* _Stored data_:
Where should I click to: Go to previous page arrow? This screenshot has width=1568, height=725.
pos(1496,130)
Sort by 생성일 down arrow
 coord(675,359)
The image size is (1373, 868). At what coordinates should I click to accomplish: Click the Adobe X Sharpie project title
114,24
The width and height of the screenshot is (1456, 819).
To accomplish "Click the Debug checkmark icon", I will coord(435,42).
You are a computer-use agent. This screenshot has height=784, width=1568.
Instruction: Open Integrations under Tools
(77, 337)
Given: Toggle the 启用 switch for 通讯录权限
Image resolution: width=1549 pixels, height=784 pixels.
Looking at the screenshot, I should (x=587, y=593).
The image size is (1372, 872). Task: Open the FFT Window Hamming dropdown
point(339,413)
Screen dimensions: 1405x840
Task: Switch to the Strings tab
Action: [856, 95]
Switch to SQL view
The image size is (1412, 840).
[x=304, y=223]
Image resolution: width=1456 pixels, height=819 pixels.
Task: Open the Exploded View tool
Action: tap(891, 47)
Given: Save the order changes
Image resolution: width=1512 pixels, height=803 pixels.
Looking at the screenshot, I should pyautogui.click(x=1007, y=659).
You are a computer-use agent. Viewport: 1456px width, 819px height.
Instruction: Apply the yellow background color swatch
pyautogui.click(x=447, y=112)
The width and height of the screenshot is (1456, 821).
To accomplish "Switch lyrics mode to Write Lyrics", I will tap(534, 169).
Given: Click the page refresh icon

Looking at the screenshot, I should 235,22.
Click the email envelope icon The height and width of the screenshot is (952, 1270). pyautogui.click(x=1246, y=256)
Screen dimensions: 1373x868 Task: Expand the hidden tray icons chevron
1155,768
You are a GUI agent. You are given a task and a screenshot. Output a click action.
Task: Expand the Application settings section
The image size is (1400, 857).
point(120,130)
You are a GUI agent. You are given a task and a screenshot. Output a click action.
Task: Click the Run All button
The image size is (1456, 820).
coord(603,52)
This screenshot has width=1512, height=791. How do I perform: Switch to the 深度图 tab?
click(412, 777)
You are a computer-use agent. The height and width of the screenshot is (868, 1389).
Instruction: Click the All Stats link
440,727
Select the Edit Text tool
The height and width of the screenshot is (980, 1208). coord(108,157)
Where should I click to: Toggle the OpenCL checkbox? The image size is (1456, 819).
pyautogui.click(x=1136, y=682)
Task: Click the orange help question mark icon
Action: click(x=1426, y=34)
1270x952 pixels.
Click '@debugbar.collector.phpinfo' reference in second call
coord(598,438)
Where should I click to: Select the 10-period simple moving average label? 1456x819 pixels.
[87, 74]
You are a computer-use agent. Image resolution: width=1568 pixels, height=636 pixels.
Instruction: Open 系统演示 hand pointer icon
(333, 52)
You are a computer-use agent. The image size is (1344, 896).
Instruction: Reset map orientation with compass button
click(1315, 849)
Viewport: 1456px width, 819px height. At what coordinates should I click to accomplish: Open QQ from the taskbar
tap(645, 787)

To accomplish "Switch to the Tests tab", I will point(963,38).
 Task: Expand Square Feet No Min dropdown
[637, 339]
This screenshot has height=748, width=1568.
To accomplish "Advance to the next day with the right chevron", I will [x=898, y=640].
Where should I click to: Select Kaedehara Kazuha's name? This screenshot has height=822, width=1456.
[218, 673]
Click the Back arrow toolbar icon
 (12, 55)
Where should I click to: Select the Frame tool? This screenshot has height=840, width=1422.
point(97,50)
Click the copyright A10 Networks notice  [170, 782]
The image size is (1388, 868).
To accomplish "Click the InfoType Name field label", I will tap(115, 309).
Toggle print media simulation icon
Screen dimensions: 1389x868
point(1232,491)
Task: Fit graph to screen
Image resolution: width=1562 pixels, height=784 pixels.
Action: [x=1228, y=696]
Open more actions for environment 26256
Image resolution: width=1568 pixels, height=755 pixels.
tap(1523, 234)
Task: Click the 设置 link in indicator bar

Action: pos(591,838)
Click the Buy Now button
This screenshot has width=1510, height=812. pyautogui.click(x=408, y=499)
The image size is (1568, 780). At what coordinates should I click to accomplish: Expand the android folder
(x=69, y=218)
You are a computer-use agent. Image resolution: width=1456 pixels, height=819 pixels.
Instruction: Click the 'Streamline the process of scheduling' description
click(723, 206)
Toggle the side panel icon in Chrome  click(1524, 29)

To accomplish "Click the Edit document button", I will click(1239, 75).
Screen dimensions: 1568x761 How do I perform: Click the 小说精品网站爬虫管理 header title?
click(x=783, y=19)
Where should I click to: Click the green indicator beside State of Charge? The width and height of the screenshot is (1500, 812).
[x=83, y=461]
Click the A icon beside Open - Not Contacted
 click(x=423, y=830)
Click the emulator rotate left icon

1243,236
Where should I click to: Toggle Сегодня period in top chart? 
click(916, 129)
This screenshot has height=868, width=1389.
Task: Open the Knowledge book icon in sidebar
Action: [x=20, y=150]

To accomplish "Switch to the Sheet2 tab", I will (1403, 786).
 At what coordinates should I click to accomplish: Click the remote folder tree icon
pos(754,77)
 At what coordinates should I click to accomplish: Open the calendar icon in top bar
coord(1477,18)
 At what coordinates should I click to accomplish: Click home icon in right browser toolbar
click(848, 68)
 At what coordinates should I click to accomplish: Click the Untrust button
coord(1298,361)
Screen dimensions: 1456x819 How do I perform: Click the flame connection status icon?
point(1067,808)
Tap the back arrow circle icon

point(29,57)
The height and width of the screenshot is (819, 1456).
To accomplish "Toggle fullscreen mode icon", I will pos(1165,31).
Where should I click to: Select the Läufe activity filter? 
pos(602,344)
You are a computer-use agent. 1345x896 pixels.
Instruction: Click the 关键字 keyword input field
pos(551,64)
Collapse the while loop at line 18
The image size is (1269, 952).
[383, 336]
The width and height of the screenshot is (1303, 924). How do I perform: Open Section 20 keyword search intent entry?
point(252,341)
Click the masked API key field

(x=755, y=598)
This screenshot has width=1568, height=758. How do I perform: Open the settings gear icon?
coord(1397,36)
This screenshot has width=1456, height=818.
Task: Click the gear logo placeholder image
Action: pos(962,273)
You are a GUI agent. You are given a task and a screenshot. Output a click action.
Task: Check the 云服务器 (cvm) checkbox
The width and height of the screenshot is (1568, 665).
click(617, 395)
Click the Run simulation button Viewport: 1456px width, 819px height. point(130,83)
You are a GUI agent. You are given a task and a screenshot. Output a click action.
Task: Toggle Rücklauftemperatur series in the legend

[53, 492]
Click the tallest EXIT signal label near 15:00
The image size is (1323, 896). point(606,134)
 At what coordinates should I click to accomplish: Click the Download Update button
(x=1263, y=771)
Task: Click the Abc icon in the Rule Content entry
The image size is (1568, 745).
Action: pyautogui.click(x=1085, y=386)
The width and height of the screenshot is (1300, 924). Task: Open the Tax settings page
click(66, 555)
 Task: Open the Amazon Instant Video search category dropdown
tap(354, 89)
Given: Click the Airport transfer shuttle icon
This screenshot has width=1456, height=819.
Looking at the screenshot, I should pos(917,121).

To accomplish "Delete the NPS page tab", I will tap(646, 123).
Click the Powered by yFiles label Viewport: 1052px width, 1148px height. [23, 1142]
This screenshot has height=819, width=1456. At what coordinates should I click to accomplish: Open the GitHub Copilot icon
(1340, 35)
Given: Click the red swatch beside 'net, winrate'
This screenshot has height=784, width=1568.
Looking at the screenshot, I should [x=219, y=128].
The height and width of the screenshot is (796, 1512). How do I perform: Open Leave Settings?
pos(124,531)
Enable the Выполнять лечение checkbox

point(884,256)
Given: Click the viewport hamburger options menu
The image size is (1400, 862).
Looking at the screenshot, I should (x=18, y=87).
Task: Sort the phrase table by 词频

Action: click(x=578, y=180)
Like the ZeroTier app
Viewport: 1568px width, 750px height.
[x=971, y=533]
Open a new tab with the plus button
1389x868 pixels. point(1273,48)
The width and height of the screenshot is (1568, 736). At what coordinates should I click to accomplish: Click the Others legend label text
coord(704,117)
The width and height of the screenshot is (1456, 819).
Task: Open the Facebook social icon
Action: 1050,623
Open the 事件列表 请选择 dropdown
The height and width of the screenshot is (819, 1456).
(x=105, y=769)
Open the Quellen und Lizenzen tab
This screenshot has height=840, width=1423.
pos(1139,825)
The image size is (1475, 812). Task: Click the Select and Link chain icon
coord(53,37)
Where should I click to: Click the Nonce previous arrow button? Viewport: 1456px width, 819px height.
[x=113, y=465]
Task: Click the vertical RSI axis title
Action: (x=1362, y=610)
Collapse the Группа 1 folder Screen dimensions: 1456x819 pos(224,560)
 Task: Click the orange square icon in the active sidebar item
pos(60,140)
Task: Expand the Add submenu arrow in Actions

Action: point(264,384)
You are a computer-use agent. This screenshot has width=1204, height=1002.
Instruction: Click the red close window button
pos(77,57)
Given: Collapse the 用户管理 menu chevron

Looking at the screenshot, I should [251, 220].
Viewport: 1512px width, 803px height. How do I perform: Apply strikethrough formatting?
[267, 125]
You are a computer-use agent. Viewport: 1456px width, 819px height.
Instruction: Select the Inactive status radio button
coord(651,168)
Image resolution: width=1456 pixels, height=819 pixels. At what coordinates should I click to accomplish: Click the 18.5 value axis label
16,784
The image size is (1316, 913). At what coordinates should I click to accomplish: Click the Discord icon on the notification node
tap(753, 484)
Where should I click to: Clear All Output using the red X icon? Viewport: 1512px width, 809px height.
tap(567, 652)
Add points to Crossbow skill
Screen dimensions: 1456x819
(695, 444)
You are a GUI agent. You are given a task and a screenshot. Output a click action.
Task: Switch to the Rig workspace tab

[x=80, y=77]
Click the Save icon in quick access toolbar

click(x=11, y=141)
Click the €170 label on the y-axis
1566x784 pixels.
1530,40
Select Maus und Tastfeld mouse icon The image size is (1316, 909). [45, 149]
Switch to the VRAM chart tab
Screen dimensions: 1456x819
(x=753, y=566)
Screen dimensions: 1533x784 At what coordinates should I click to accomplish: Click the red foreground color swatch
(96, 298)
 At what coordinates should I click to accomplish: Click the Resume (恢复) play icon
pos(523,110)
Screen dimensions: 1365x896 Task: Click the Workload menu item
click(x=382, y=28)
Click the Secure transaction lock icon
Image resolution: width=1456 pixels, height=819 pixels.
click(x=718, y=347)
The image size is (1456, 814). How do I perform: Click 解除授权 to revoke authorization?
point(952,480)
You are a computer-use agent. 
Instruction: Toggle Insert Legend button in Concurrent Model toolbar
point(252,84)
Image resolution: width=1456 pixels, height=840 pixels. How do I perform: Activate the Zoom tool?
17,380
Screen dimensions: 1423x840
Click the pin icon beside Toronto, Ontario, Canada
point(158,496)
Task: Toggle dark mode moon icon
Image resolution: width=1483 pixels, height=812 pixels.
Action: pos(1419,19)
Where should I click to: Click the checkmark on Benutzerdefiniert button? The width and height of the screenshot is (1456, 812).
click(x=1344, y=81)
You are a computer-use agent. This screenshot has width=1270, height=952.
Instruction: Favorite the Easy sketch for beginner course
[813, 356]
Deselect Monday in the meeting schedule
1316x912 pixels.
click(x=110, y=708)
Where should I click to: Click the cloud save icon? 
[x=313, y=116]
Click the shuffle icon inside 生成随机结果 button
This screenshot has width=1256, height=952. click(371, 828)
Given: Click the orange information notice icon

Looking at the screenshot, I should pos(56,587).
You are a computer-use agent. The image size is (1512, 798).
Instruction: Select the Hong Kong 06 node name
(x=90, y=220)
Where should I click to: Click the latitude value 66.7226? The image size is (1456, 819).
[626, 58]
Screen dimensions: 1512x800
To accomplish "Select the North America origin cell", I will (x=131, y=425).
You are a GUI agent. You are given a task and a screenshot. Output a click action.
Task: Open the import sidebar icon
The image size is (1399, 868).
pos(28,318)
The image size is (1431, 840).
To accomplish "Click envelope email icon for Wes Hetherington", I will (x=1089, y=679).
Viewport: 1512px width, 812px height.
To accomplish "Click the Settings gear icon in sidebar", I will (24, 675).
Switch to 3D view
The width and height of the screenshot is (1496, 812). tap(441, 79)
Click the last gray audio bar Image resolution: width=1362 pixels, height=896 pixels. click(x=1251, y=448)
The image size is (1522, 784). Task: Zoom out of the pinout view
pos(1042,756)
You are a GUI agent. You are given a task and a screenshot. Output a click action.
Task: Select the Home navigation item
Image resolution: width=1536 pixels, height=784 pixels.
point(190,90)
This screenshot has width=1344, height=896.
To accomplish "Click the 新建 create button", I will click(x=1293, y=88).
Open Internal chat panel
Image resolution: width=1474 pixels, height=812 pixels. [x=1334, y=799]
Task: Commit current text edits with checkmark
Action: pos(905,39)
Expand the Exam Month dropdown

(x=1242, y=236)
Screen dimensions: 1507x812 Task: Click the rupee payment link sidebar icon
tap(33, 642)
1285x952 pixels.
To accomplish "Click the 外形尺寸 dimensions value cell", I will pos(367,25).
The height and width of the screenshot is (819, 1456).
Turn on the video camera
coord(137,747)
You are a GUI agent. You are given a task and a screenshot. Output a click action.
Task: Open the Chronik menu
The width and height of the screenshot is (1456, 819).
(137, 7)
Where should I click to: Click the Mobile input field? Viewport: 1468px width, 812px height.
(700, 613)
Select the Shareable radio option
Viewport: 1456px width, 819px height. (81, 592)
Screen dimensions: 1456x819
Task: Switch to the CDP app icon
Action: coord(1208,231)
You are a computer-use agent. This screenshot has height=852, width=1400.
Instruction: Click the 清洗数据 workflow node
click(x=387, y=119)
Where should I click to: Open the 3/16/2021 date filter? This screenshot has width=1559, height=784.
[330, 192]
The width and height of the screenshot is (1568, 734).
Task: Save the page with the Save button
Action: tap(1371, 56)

* _YOUR TASK_:
Find each line above that contains "simulation", and copy those lines.

* _RESPONSE FOR THIS EXERCISE_:
Toggle print media simulation icon
Click the Run simulation button Viewport: 1456px width, 819px height. point(130,83)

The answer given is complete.